▸ Berita:
◇ ◇ ◇ ◇

Jakarta (pilar.id) – Komisi III DPR mendorong untuk menggunakan hak angket dalam rangka menyelidiki transaksi janggal senilai Rp349 triliun Kementerian Keuangan (Kemenkeu). Wakil Ketua Komisi III DPR Ahmad Sahroni mengatakan, usulan penggunaan hak angket itu masih dalam tahap pembahasan dari fraksi lain.
“Usulan teman-teman untuk angket terkait isu tersebut masih dalam tahap pembahasan dari teman-teman fraksi lain,” kata Sahroni, di Jakarta, Selasa (11/4/2023).
Sahroni menjelaskan, penggunaan hak angket tersebut juga masih menunggu masa sidang DPR berikutnya. Sebab, usai reses Idul Fitri 2023 nanti, Menteri Keuangan (Menkeu) akan memberikan penjelasan lanjutan. Apabila, Sri Mulyani tak bisa menjelaskan secara clear, maka DPR akan menggunakan hak angketnya.
“Kalau bu menteri telah memberikan laporan yang sudah diselesaikan, dan masih ada pertanyaan. Maka kita minta kembali apa yang menjadi isu dari Rp349 triliun,” kata Sahroni.

◇ ◇ ◇ ◇

▸ Cuplikan Data:
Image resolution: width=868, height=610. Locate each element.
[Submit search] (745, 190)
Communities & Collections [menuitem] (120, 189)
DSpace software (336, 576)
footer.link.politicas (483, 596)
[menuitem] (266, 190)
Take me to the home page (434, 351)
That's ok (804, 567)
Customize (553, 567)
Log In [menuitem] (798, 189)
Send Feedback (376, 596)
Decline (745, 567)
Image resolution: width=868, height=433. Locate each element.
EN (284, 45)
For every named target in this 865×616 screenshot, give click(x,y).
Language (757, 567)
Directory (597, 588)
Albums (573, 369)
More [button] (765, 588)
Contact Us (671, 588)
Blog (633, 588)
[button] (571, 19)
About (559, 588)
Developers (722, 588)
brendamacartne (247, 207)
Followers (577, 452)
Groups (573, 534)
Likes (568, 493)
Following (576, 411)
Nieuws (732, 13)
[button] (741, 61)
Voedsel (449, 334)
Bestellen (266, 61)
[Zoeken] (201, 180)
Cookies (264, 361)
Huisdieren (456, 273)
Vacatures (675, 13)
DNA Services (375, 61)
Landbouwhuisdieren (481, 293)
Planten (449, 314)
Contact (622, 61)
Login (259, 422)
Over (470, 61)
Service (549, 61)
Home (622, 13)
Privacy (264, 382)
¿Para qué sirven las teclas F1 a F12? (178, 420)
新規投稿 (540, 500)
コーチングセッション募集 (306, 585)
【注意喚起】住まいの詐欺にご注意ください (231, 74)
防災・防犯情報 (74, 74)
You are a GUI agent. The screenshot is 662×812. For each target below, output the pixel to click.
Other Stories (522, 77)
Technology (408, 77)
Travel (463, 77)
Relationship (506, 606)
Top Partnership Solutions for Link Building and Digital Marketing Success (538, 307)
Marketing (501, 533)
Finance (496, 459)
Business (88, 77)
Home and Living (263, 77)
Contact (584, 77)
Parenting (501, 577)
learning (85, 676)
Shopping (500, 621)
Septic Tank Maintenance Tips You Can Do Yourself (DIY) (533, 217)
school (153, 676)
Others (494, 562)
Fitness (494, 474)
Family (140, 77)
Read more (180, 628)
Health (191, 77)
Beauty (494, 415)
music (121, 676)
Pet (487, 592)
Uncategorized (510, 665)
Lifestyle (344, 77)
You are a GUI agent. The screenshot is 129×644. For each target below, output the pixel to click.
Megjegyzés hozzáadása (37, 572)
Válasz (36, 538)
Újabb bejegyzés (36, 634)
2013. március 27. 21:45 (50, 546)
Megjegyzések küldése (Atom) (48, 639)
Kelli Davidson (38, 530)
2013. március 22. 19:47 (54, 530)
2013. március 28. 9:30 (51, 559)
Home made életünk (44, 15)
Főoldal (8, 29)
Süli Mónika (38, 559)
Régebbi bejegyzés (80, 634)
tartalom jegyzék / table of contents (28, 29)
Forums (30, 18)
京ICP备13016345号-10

◇ ◇ ◇ ◇

▸ Petunjuk Tugas:
Tolong jawab pertanyaan berikut berdasarkan berita di atas.
1. Berapa nilai transaksi janggal di Kemenkeu yang ingin diselidiki Komisi III DPR?
2. Di mana dan kapan Ahmad Sahroni menyampaikan pernyataannya?
3. Apa yang akan dilakukan DPR jika Sri Mulyani tidak bisa menjelaskan secara clear?

▸ Jawaban:
1. Rp349 triliun.
2. Di Jakarta, pada Selasa (11/4/2023).
3. DPR akan menggunakan hak angketnya.